How do you find the mass homicide statistics? I went to the Institutes webpage and searched “Mass Homicide” I only got a paper that covered 1989-1999. Can you help please?
You have to grab the raw data and filter for the agreed upon definition for mass public shooting (or, extending as appropriate to non-firearm mass murder, the same criteria).
“ Killed Woulded
= 15 rounds 6.8 5.2”
2 questions
What period of time does this summary cover?
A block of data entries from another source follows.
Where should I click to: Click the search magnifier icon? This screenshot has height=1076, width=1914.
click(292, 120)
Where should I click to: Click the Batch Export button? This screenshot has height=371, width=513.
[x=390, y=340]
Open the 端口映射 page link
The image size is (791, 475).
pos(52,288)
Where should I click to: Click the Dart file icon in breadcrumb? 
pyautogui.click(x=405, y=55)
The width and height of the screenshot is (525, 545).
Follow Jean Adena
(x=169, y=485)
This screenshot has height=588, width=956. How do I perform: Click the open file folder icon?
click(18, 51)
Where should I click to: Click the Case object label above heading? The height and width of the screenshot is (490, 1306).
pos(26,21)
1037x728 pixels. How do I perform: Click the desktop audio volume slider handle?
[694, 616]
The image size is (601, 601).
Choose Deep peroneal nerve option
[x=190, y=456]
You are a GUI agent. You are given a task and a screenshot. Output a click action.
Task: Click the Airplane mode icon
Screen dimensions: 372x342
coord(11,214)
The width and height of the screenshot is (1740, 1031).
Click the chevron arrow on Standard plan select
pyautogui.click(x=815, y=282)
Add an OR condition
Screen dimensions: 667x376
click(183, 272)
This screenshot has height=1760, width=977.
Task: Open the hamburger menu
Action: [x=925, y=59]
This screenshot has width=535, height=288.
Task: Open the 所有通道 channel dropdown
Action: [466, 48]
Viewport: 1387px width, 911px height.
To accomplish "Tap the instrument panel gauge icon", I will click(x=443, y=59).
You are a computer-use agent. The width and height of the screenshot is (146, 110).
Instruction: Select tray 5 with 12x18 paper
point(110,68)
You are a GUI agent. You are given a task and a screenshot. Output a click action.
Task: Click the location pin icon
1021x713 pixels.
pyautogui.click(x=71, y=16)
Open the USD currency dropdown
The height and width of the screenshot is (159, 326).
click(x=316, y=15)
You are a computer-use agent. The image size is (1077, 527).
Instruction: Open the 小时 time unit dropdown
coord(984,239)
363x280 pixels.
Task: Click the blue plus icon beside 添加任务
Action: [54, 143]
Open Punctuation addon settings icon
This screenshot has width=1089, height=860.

What defines a “well planned event”?
All research volunteers sign up at:
http://www.gunfacts.info/alerts-and-volunteers/
The years are from the Gun Facts Mass Public Shooter database (see https://www.gunfacts.info/research-resources/mass-public-shooting-database/). We used an updated, but not yet published version that covers American MPSs from 1982 through present.
Well planned events were defined via the Violence Project MPS database. IIRC, “well-planned” means that the perpetrator thought through the venue, weapons, and methodology of the attack (e.g., it was not spontaneous).
So using the new data on high capacity magazines I guess gun control advocates should now want to ban all magazines above 14 and below 10, as it has the lowest death and wound rate, and they love using pure correlations all the time to assert causation.